Consumer Law

What Can a Scammer Do With My Credit Card Number?

If a scammer gets your credit card number, here's what they can do with it and how to protect yourself if it happens.

A stolen credit card number gives a scammer everything they need to rack up charges online, clone a physical card, sell your data to other criminals, manipulate you into handing over even more personal information, or take over your entire account. Federal law caps your personal liability at $50 for unauthorized credit card charges, and most major card networks reduce that to zero. Still, the fallout from a compromised card number goes well beyond a single fraudulent purchase, and knowing what scammers actually do with your data helps you react faster and limit the damage.

Unauthorized Online and Phone Purchases

The most immediate use for a stolen card number is buying things without the physical card. A scammer only needs the number, expiration date, and three-digit security code to complete an online or phone order. These “card not present” transactions are the bread and butter of credit card fraud because the merchant never sees the buyer’s face or handles the actual card.

Scammers rarely start with a big purchase. They typically run a small test charge of a dollar or two at a gas pump or a digital storefront to confirm the card is active and the number works. Once that clears, the spending escalates quickly to high-resale items like electronics, gift cards, or luxury goods. They often route their internet connection through a VPN that mimics your general location, which helps them slip past fraud-detection systems that flag purchases from unfamiliar areas.

Federal law limits your liability for these unauthorized charges to $50, and only if several conditions are met, including the issuer having given you notice of potential liability and a way to report the loss.1Office of the Law Revision Counsel. 15 U.S. Code 1643 – Liability of Holder of Credit Card In practice, both Visa and Mastercard apply zero-liability policies that eliminate even that $50 for cardholders who promptly report unauthorized use.2Visa. Zero Liability The criminals, on the other hand, face up to 15 years in federal prison under the access-device fraud statute if caught.3United States Code. 18 USC 1029 – Fraud and Related Activity in Connection With Access Devices

Resale on Dark Web Marketplaces

Not every thief uses your card directly. Many specialize in stealing data and selling it in bulk on underground forums where stolen financial information is traded like a commodity. These marketplaces deal in “dumps,” which are large batches of card details sold for cryptocurrency. Buyers browse listings filtered by issuing bank, card type, and estimated credit limit.

Individual card details typically sell for anywhere from five to fifty dollars, depending on how fresh the data is and what information is included. A number with the CVV and billing address fetches more than a bare card number. This secondary market lets the original thief cash out quickly while distancing themselves from whatever purchases follow.

Selling stolen card data is a federal felony.
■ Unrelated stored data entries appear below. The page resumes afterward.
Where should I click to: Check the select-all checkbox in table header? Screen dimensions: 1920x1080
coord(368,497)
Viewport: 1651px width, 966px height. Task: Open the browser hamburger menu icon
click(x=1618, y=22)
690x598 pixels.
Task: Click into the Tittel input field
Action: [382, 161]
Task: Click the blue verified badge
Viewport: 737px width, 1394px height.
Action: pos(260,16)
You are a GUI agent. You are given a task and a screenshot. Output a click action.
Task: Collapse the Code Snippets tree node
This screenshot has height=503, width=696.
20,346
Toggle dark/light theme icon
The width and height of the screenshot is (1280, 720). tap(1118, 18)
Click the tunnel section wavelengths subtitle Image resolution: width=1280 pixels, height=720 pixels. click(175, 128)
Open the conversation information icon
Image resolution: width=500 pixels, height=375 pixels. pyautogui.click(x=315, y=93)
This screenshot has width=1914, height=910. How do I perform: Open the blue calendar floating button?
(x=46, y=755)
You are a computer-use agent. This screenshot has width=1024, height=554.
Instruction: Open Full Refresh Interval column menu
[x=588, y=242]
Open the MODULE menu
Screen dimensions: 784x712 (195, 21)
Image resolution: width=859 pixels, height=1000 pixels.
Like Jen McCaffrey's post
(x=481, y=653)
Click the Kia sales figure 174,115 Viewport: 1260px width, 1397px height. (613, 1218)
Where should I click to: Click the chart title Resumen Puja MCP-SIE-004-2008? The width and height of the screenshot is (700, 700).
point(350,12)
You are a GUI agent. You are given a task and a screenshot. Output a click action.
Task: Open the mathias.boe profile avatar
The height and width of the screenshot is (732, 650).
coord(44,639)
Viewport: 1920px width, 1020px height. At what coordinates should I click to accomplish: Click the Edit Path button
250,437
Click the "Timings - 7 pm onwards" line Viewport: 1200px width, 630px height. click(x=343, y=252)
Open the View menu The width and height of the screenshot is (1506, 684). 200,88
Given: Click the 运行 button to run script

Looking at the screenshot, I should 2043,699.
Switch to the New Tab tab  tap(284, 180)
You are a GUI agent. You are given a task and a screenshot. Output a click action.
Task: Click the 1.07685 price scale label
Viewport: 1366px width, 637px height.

The access-device fraud statute treats trafficking in counterfeit or unauthorized access devices as a standalone offense carrying up to 10 years in prison for a first conviction.3United States Code. 18 USC 1029 – Fraud and Related Activity in Connection With Access Devices A second conviction doubles the maximum to 20 years.

Counterfeit Physical Cards

Digital data sometimes gets turned back into plastic. Scammers use magnetic-stripe encoders to write stolen card information onto blank cards or repurposed gift cards, creating clones they can swipe at physical registers. This lets them shop in person, which has one advantage over online fraud from the criminal’s perspective: no shipping address to trace.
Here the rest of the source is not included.